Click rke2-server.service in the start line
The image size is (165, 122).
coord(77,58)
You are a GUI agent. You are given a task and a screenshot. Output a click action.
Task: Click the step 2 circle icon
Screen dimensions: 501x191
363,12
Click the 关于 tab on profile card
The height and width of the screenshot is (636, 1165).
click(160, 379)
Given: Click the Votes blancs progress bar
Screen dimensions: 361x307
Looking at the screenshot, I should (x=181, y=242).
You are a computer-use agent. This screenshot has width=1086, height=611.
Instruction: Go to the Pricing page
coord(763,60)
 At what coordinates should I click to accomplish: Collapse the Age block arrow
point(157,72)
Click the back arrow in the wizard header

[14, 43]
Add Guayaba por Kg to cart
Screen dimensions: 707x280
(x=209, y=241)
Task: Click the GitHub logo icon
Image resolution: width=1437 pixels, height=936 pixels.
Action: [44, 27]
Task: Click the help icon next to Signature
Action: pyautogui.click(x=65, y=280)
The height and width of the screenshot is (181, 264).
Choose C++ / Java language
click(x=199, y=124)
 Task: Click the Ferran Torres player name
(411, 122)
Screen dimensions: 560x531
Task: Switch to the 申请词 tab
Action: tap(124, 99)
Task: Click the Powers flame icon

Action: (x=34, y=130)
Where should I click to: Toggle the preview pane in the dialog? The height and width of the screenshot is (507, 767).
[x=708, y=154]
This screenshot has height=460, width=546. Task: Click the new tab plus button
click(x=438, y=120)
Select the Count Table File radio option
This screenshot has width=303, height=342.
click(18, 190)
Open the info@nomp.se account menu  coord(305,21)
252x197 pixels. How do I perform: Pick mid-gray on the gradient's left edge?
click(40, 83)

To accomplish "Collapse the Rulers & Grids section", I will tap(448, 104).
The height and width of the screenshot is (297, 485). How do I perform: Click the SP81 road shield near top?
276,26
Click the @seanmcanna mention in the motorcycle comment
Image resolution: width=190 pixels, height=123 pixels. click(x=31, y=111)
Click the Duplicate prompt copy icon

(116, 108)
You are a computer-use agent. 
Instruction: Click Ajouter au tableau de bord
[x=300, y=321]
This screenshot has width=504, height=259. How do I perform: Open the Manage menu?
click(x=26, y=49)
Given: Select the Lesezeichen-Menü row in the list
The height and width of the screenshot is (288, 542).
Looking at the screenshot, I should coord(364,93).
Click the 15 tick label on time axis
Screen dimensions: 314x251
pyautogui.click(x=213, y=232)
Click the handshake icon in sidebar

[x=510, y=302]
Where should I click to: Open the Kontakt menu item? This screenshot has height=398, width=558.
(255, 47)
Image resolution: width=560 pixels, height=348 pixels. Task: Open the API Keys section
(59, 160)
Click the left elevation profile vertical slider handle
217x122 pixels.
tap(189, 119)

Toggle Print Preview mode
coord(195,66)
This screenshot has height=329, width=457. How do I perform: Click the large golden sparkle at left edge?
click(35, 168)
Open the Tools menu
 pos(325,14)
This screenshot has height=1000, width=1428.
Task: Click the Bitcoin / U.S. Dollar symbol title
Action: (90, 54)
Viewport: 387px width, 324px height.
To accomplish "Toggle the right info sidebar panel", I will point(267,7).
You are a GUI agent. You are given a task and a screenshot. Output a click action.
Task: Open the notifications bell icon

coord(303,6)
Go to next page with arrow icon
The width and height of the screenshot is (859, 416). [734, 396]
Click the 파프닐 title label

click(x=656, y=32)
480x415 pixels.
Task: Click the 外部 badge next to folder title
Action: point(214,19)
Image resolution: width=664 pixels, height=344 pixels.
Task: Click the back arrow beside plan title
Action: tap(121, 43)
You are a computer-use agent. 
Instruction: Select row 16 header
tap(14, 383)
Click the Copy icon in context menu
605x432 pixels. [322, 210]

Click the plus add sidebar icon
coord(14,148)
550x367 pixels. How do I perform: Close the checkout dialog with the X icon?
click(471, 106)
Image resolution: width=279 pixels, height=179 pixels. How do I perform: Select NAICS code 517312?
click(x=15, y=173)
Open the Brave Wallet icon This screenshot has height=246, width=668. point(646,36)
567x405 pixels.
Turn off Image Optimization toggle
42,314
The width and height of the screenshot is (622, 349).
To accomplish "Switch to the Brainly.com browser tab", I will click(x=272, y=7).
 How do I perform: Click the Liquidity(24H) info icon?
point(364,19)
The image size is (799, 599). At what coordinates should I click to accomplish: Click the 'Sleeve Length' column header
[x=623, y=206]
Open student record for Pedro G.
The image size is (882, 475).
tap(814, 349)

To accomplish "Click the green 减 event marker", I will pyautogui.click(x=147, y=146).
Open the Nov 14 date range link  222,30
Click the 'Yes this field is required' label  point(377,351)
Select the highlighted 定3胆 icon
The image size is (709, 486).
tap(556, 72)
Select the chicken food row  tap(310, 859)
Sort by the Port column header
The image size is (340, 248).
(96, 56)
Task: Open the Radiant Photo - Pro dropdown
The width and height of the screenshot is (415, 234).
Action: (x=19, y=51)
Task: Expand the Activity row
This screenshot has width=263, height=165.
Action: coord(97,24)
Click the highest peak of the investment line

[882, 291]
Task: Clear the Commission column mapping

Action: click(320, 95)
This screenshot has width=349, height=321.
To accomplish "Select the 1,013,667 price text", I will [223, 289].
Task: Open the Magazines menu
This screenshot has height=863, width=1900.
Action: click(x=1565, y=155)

------------

# Work required:
When you answer, set down the entries above precisely as they read.

# Answer space:
Click rke2-server.service in the start line
The image size is (165, 122).
coord(77,58)
You are a GUI agent. You are given a task and a screenshot. Output a click action.
Task: Click the step 2 circle icon
Screen dimensions: 501x191
363,12
Click the 关于 tab on profile card
The height and width of the screenshot is (636, 1165).
click(160, 379)
Given: Click the Votes blancs progress bar
Screen dimensions: 361x307
Looking at the screenshot, I should (x=181, y=242).
You are a computer-use agent. This screenshot has width=1086, height=611.
Instruction: Go to the Pricing page
coord(763,60)
 At what coordinates should I click to accomplish: Collapse the Age block arrow
point(157,72)
Click the back arrow in the wizard header

[14, 43]
Add Guayaba por Kg to cart
Screen dimensions: 707x280
(x=209, y=241)
Task: Click the GitHub logo icon
Image resolution: width=1437 pixels, height=936 pixels.
Action: [44, 27]
Task: Click the help icon next to Signature
Action: pyautogui.click(x=65, y=280)
The height and width of the screenshot is (181, 264).
Choose C++ / Java language
click(x=199, y=124)
 Task: Click the Ferran Torres player name
(411, 122)
Screen dimensions: 560x531
Task: Switch to the 申请词 tab
Action: tap(124, 99)
Task: Click the Powers flame icon

Action: (x=34, y=130)
Where should I click to: Toggle the preview pane in the dialog? The height and width of the screenshot is (507, 767).
[x=708, y=154]
This screenshot has height=460, width=546. Task: Click the new tab plus button
click(x=438, y=120)
Select the Count Table File radio option
This screenshot has width=303, height=342.
click(18, 190)
Open the info@nomp.se account menu  coord(305,21)
252x197 pixels. How do I perform: Pick mid-gray on the gradient's left edge?
click(40, 83)

To accomplish "Collapse the Rulers & Grids section", I will tap(448, 104).
The height and width of the screenshot is (297, 485). How do I perform: Click the SP81 road shield near top?
276,26
Click the @seanmcanna mention in the motorcycle comment
Image resolution: width=190 pixels, height=123 pixels. click(x=31, y=111)
Click the Duplicate prompt copy icon

(116, 108)
You are a computer-use agent. 
Instruction: Click Ajouter au tableau de bord
[x=300, y=321]
This screenshot has width=504, height=259. How do I perform: Open the Manage menu?
click(x=26, y=49)
Given: Select the Lesezeichen-Menü row in the list
The height and width of the screenshot is (288, 542).
Looking at the screenshot, I should coord(364,93).
Click the 15 tick label on time axis
Screen dimensions: 314x251
pyautogui.click(x=213, y=232)
Click the handshake icon in sidebar

[x=510, y=302]
Where should I click to: Open the Kontakt menu item? This screenshot has height=398, width=558.
(255, 47)
Image resolution: width=560 pixels, height=348 pixels. Task: Open the API Keys section
(59, 160)
Click the left elevation profile vertical slider handle
217x122 pixels.
tap(189, 119)

Toggle Print Preview mode
coord(195,66)
This screenshot has height=329, width=457. How do I perform: Click the large golden sparkle at left edge?
click(35, 168)
Open the Tools menu
 pos(325,14)
This screenshot has height=1000, width=1428.
Task: Click the Bitcoin / U.S. Dollar symbol title
Action: (90, 54)
Viewport: 387px width, 324px height.
To accomplish "Toggle the right info sidebar panel", I will point(267,7).
You are a GUI agent. You are given a task and a screenshot. Output a click action.
Task: Open the notifications bell icon

coord(303,6)
Go to next page with arrow icon
The width and height of the screenshot is (859, 416). [734, 396]
Click the 파프닐 title label

click(x=656, y=32)
480x415 pixels.
Task: Click the 外部 badge next to folder title
Action: point(214,19)
Image resolution: width=664 pixels, height=344 pixels.
Task: Click the back arrow beside plan title
Action: tap(121, 43)
You are a computer-use agent. 
Instruction: Select row 16 header
tap(14, 383)
Click the Copy icon in context menu
605x432 pixels. [322, 210]

Click the plus add sidebar icon
coord(14,148)
550x367 pixels. How do I perform: Close the checkout dialog with the X icon?
click(471, 106)
Image resolution: width=279 pixels, height=179 pixels. How do I perform: Select NAICS code 517312?
click(x=15, y=173)
Open the Brave Wallet icon This screenshot has height=246, width=668. point(646,36)
567x405 pixels.
Turn off Image Optimization toggle
42,314
The width and height of the screenshot is (622, 349).
To accomplish "Switch to the Brainly.com browser tab", I will click(x=272, y=7).
 How do I perform: Click the Liquidity(24H) info icon?
point(364,19)
The image size is (799, 599). At what coordinates should I click to accomplish: Click the 'Sleeve Length' column header
[x=623, y=206]
Open student record for Pedro G.
The image size is (882, 475).
tap(814, 349)

To accomplish "Click the green 减 event marker", I will pyautogui.click(x=147, y=146).
Open the Nov 14 date range link  222,30
Click the 'Yes this field is required' label  point(377,351)
Select the highlighted 定3胆 icon
The image size is (709, 486).
tap(556, 72)
Select the chicken food row  tap(310, 859)
Sort by the Port column header
The image size is (340, 248).
(96, 56)
Task: Open the Radiant Photo - Pro dropdown
The width and height of the screenshot is (415, 234).
Action: (x=19, y=51)
Task: Expand the Activity row
This screenshot has width=263, height=165.
Action: coord(97,24)
Click the highest peak of the investment line

[882, 291]
Task: Clear the Commission column mapping

Action: click(320, 95)
This screenshot has width=349, height=321.
To accomplish "Select the 1,013,667 price text", I will [223, 289].
Task: Open the Magazines menu
This screenshot has height=863, width=1900.
Action: click(x=1565, y=155)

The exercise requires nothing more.